Brief — Recast the rows from the line containing "is (576, 1024)." through the line containing "coordinates (326, 59)." (both included) as a Markdown table with columns No. and Line. Number each line and skip any blank lines.

Stored items:
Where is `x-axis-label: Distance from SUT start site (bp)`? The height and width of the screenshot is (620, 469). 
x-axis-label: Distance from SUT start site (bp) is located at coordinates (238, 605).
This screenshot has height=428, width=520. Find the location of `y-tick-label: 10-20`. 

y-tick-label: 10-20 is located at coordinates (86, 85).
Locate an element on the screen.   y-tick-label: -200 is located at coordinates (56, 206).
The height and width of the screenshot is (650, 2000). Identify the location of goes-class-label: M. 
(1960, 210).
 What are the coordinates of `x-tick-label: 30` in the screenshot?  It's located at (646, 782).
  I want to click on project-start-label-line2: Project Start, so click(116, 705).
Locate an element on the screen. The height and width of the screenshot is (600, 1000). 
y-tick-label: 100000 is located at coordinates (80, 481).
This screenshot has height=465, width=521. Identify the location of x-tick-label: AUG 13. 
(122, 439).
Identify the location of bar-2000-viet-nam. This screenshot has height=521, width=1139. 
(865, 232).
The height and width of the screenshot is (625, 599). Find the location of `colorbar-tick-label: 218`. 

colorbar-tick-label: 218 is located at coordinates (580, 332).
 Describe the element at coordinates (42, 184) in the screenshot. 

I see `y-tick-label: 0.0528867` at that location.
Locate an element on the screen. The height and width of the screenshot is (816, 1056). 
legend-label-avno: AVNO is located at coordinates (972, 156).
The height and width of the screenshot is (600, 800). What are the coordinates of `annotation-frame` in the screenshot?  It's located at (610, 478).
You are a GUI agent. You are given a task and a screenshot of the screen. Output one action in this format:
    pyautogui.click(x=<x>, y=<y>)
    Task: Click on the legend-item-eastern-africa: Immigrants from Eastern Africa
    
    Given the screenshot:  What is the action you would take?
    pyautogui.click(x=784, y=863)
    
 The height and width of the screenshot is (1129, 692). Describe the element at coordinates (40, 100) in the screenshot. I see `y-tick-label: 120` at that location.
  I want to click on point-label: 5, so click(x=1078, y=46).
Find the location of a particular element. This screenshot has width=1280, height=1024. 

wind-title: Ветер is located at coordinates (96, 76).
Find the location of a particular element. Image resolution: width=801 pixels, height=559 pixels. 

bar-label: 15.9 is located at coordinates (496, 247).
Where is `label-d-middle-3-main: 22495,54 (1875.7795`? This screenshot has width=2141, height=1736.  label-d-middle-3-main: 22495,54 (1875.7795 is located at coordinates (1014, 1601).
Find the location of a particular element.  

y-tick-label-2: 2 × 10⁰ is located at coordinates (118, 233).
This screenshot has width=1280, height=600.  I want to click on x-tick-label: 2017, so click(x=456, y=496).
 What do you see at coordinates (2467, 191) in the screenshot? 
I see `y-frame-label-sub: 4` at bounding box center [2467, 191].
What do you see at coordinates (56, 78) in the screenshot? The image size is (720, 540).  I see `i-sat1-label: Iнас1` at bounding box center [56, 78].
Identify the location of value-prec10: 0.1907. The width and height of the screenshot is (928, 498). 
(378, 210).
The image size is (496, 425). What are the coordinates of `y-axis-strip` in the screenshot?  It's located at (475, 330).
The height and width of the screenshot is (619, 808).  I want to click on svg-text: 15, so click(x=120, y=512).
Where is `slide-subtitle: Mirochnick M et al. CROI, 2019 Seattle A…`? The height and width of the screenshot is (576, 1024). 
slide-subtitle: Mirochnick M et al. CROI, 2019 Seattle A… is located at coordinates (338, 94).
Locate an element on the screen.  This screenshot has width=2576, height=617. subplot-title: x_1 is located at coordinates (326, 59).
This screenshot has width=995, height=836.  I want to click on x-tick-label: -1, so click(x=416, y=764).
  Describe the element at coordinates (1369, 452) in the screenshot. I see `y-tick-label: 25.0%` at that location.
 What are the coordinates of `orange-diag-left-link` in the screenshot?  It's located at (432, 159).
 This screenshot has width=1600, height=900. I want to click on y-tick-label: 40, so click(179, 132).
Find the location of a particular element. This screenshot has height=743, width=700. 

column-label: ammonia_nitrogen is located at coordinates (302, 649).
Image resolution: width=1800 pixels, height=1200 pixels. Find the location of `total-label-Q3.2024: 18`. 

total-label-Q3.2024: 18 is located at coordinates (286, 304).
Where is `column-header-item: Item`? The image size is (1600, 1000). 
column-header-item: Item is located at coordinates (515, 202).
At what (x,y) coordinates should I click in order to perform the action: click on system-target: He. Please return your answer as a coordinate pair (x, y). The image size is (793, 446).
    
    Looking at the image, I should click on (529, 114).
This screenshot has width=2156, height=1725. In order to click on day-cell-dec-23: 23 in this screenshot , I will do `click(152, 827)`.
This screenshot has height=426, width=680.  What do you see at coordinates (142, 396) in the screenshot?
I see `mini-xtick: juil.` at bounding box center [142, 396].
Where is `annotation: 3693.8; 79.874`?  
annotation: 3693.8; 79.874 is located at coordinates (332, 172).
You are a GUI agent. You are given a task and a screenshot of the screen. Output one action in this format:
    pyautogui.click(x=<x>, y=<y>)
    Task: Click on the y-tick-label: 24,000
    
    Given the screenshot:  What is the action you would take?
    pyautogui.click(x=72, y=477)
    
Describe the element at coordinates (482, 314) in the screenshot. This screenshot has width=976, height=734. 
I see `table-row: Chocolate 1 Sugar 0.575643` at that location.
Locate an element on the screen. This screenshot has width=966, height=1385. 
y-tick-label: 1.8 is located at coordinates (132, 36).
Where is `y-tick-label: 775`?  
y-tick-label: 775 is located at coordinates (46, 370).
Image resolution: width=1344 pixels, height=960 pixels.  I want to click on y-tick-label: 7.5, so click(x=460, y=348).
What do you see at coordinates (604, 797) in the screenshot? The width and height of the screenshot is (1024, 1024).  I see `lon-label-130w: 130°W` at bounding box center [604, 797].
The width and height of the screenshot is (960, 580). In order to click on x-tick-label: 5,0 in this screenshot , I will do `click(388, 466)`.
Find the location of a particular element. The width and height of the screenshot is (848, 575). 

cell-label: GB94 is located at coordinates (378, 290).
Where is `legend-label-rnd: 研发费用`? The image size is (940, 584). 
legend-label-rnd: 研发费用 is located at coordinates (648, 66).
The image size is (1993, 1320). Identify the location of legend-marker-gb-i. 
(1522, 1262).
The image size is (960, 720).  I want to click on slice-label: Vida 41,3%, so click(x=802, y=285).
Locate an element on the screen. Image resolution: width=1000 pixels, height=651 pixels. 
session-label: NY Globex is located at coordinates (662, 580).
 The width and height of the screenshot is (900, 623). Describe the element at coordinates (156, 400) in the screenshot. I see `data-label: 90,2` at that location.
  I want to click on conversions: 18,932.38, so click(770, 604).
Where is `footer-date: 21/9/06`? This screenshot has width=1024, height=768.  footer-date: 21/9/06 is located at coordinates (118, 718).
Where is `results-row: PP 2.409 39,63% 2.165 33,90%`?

Reply —
| No. | Line |
|---|---|
| 1 | Where is `slide-subtitle: Mirochnick M et al. CROI, 2019 Seattle A…`? The height and width of the screenshot is (576, 1024).  |
| 2 | slide-subtitle: Mirochnick M et al. CROI, 2019 Seattle A… is located at coordinates (338, 94). |
| 3 | Locate an element on the screen.  This screenshot has width=2576, height=617. subplot-title: x_1 is located at coordinates (326, 59). |